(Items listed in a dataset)
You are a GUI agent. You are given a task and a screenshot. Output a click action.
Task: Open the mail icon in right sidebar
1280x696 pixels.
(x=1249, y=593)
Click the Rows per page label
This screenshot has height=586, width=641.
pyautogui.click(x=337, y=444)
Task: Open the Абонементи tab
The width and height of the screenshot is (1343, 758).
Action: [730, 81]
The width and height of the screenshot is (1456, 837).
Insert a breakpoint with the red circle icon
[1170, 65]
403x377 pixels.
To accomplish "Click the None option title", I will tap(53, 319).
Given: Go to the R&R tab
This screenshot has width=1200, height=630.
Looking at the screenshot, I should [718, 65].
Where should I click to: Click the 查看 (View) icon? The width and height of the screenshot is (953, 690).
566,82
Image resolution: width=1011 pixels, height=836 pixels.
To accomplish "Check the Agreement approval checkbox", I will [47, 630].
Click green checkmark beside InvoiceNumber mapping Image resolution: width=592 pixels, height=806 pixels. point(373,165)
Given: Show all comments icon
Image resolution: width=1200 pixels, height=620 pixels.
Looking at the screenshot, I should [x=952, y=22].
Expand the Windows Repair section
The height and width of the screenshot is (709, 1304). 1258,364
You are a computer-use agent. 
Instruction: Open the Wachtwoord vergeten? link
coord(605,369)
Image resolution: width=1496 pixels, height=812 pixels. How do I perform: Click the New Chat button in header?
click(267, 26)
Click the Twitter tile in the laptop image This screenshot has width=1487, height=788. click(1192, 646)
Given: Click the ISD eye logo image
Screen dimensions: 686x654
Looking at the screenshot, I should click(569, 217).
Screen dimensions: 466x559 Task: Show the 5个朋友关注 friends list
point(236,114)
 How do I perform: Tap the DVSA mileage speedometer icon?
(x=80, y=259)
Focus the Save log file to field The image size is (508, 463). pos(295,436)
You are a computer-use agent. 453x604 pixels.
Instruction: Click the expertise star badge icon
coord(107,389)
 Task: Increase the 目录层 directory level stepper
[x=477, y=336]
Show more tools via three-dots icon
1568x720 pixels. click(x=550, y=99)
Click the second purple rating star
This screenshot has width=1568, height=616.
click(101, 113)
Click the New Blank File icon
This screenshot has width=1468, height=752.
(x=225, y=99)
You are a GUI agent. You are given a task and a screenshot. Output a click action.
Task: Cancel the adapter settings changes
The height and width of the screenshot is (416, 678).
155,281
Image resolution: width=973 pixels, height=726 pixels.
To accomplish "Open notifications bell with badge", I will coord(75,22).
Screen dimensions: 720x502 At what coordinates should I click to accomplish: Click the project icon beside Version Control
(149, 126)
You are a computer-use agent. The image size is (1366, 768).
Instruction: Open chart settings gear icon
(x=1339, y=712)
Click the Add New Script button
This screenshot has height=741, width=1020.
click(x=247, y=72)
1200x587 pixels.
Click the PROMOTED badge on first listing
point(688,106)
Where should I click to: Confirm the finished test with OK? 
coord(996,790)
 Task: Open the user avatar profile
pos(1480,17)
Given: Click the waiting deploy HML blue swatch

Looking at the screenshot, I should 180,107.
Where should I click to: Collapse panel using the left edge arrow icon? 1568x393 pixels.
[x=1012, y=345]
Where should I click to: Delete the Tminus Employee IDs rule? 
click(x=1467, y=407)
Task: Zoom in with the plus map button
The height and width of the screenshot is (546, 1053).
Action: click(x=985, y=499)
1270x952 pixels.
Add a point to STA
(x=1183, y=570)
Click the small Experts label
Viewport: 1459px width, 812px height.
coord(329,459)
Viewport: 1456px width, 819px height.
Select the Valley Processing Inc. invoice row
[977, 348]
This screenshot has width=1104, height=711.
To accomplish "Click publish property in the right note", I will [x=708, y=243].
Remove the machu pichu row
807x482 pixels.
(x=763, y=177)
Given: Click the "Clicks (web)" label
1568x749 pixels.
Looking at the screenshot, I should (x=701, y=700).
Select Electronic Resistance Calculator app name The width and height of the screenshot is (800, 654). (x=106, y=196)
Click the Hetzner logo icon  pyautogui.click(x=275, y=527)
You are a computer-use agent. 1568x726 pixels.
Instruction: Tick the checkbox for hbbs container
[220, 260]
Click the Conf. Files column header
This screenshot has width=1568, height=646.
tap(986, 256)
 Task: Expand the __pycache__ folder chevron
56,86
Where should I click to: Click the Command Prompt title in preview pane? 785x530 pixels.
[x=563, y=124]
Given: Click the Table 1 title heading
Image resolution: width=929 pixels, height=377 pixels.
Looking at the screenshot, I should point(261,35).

# REQUIREMENT
The output should match the records above exactly, line for line.

# SOLUTION TO THE PROBLEM
You are a GUI agent. You are given a task and a screenshot. Output a click action.
Task: Open the mail icon in right sidebar
1280x696 pixels.
(x=1249, y=593)
Click the Rows per page label
This screenshot has height=586, width=641.
pyautogui.click(x=337, y=444)
Task: Open the Абонементи tab
The width and height of the screenshot is (1343, 758).
Action: [730, 81]
The width and height of the screenshot is (1456, 837).
Insert a breakpoint with the red circle icon
[1170, 65]
403x377 pixels.
To accomplish "Click the None option title", I will tap(53, 319).
Given: Go to the R&R tab
This screenshot has width=1200, height=630.
Looking at the screenshot, I should [718, 65].
Where should I click to: Click the 查看 (View) icon? The width and height of the screenshot is (953, 690).
566,82
Image resolution: width=1011 pixels, height=836 pixels.
To accomplish "Check the Agreement approval checkbox", I will [47, 630].
Click green checkmark beside InvoiceNumber mapping Image resolution: width=592 pixels, height=806 pixels. point(373,165)
Given: Show all comments icon
Image resolution: width=1200 pixels, height=620 pixels.
Looking at the screenshot, I should [x=952, y=22].
Expand the Windows Repair section
The height and width of the screenshot is (709, 1304). 1258,364
You are a computer-use agent. 
Instruction: Open the Wachtwoord vergeten? link
coord(605,369)
Image resolution: width=1496 pixels, height=812 pixels. How do I perform: Click the New Chat button in header?
click(267, 26)
Click the Twitter tile in the laptop image This screenshot has width=1487, height=788. click(1192, 646)
Given: Click the ISD eye logo image
Screen dimensions: 686x654
Looking at the screenshot, I should click(569, 217).
Screen dimensions: 466x559 Task: Show the 5个朋友关注 friends list
point(236,114)
 How do I perform: Tap the DVSA mileage speedometer icon?
(x=80, y=259)
Focus the Save log file to field The image size is (508, 463). pos(295,436)
You are a computer-use agent. 453x604 pixels.
Instruction: Click the expertise star badge icon
coord(107,389)
 Task: Increase the 目录层 directory level stepper
[x=477, y=336]
Show more tools via three-dots icon
1568x720 pixels. click(x=550, y=99)
Click the second purple rating star
This screenshot has width=1568, height=616.
click(101, 113)
Click the New Blank File icon
This screenshot has width=1468, height=752.
(x=225, y=99)
You are a GUI agent. You are given a task and a screenshot. Output a click action.
Task: Cancel the adapter settings changes
The height and width of the screenshot is (416, 678).
155,281
Image resolution: width=973 pixels, height=726 pixels.
To accomplish "Open notifications bell with badge", I will coord(75,22).
Screen dimensions: 720x502 At what coordinates should I click to accomplish: Click the project icon beside Version Control
(149, 126)
You are a computer-use agent. The image size is (1366, 768).
Instruction: Open chart settings gear icon
(x=1339, y=712)
Click the Add New Script button
This screenshot has height=741, width=1020.
click(x=247, y=72)
1200x587 pixels.
Click the PROMOTED badge on first listing
point(688,106)
Where should I click to: Confirm the finished test with OK? 
coord(996,790)
 Task: Open the user avatar profile
pos(1480,17)
Given: Click the waiting deploy HML blue swatch

Looking at the screenshot, I should 180,107.
Where should I click to: Collapse panel using the left edge arrow icon? 1568x393 pixels.
[x=1012, y=345]
Where should I click to: Delete the Tminus Employee IDs rule? 
click(x=1467, y=407)
Task: Zoom in with the plus map button
The height and width of the screenshot is (546, 1053).
Action: click(x=985, y=499)
1270x952 pixels.
Add a point to STA
(x=1183, y=570)
Click the small Experts label
Viewport: 1459px width, 812px height.
coord(329,459)
Viewport: 1456px width, 819px height.
Select the Valley Processing Inc. invoice row
[977, 348]
This screenshot has width=1104, height=711.
To accomplish "Click publish property in the right note", I will [x=708, y=243].
Remove the machu pichu row
807x482 pixels.
(x=763, y=177)
Given: Click the "Clicks (web)" label
1568x749 pixels.
Looking at the screenshot, I should (x=701, y=700).
Select Electronic Resistance Calculator app name The width and height of the screenshot is (800, 654). (x=106, y=196)
Click the Hetzner logo icon  pyautogui.click(x=275, y=527)
You are a computer-use agent. 1568x726 pixels.
Instruction: Tick the checkbox for hbbs container
[220, 260]
Click the Conf. Files column header
This screenshot has width=1568, height=646.
tap(986, 256)
 Task: Expand the __pycache__ folder chevron
56,86
Where should I click to: Click the Command Prompt title in preview pane? 785x530 pixels.
[x=563, y=124]
Given: Click the Table 1 title heading
Image resolution: width=929 pixels, height=377 pixels.
Looking at the screenshot, I should point(261,35).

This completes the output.